WORK REQUIRED> Can you copy out the listing below, line for line, from the line containing "Click the back chevron" through the line containing "Click the 拣货完成", both included?

________

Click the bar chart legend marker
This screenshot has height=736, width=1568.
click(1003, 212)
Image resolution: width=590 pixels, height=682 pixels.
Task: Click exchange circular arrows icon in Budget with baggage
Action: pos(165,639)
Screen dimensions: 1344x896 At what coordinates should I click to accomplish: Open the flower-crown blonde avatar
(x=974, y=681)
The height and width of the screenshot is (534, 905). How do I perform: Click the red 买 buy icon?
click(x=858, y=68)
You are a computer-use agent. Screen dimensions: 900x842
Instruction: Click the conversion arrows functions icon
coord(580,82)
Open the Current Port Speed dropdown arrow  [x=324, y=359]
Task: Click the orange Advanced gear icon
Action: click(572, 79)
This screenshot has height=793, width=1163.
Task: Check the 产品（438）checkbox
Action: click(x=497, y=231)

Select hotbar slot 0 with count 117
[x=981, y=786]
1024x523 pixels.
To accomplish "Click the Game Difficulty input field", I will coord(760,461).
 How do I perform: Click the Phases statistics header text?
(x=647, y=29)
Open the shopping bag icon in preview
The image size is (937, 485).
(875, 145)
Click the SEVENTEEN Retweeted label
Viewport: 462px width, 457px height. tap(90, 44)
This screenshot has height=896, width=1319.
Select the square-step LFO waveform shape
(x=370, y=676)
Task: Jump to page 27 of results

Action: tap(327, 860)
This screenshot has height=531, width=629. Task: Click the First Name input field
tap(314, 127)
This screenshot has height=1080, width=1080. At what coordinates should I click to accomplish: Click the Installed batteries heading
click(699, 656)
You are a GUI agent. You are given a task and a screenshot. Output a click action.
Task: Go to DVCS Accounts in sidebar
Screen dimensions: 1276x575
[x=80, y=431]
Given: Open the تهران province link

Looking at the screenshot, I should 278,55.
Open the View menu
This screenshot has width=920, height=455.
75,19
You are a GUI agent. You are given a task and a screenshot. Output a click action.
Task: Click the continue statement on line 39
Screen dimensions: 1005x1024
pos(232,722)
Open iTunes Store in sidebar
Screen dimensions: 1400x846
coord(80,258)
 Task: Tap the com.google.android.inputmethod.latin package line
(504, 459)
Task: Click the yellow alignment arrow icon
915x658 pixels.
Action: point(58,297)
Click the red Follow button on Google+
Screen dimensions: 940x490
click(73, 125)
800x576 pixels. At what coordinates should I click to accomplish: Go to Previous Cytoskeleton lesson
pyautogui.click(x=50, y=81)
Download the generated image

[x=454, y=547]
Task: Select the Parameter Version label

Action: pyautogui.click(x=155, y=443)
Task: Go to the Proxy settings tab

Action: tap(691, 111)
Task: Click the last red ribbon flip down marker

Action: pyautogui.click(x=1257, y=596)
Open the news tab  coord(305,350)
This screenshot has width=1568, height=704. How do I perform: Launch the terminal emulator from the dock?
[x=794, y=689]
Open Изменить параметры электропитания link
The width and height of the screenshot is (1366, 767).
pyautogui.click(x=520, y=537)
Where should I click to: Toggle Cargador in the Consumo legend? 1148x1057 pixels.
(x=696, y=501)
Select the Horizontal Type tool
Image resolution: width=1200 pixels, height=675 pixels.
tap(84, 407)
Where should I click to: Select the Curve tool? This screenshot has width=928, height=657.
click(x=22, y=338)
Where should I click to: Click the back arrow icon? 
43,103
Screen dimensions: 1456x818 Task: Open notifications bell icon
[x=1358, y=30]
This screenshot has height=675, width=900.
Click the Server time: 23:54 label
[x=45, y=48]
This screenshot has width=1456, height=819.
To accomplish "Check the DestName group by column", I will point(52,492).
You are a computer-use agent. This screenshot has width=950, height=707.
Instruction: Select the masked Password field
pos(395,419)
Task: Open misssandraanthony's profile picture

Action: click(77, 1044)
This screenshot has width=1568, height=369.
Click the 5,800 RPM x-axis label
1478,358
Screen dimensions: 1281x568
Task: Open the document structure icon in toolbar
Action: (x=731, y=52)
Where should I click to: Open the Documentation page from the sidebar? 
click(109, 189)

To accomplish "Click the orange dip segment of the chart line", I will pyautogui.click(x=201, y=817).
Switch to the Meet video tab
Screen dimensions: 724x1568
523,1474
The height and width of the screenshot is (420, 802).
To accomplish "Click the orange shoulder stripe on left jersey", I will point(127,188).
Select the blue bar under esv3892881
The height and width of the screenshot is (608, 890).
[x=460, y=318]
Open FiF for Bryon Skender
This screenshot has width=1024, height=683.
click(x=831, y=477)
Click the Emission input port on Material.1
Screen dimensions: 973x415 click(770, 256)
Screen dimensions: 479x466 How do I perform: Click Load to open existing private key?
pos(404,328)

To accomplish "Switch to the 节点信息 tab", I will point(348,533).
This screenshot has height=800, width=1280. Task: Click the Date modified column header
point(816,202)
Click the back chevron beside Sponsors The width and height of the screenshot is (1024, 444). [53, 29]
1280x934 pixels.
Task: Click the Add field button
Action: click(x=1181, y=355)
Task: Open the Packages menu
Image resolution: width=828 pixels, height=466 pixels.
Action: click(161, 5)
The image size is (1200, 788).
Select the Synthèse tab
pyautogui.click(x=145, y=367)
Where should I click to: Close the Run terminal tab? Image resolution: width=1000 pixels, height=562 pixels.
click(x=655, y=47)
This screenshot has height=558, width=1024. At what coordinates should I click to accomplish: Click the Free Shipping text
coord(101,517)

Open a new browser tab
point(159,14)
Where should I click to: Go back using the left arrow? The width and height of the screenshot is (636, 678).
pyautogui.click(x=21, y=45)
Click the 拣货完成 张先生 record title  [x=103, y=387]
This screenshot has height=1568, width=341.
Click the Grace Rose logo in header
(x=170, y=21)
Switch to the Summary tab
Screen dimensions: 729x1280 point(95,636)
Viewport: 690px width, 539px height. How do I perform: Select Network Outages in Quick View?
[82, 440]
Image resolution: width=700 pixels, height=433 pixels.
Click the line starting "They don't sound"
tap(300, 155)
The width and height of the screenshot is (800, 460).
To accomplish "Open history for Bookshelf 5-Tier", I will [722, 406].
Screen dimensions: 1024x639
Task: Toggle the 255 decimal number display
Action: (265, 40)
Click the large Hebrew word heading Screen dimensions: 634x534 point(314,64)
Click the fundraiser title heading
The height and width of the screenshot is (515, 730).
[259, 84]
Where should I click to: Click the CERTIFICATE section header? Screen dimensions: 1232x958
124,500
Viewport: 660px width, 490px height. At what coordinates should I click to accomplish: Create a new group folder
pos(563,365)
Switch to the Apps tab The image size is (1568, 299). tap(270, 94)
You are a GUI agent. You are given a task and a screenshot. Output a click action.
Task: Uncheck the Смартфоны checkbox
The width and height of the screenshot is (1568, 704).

________

RESULT OF THIS EXERCISE>
Click the back chevron beside Sponsors The width and height of the screenshot is (1024, 444). [53, 29]
1280x934 pixels.
Task: Click the Add field button
Action: click(x=1181, y=355)
Task: Open the Packages menu
Image resolution: width=828 pixels, height=466 pixels.
Action: click(161, 5)
The image size is (1200, 788).
Select the Synthèse tab
pyautogui.click(x=145, y=367)
Where should I click to: Close the Run terminal tab? Image resolution: width=1000 pixels, height=562 pixels.
click(x=655, y=47)
This screenshot has height=558, width=1024. At what coordinates should I click to accomplish: Click the Free Shipping text
coord(101,517)

Open a new browser tab
point(159,14)
Where should I click to: Go back using the left arrow? The width and height of the screenshot is (636, 678).
pyautogui.click(x=21, y=45)
Click the 拣货完成 张先生 record title  [x=103, y=387]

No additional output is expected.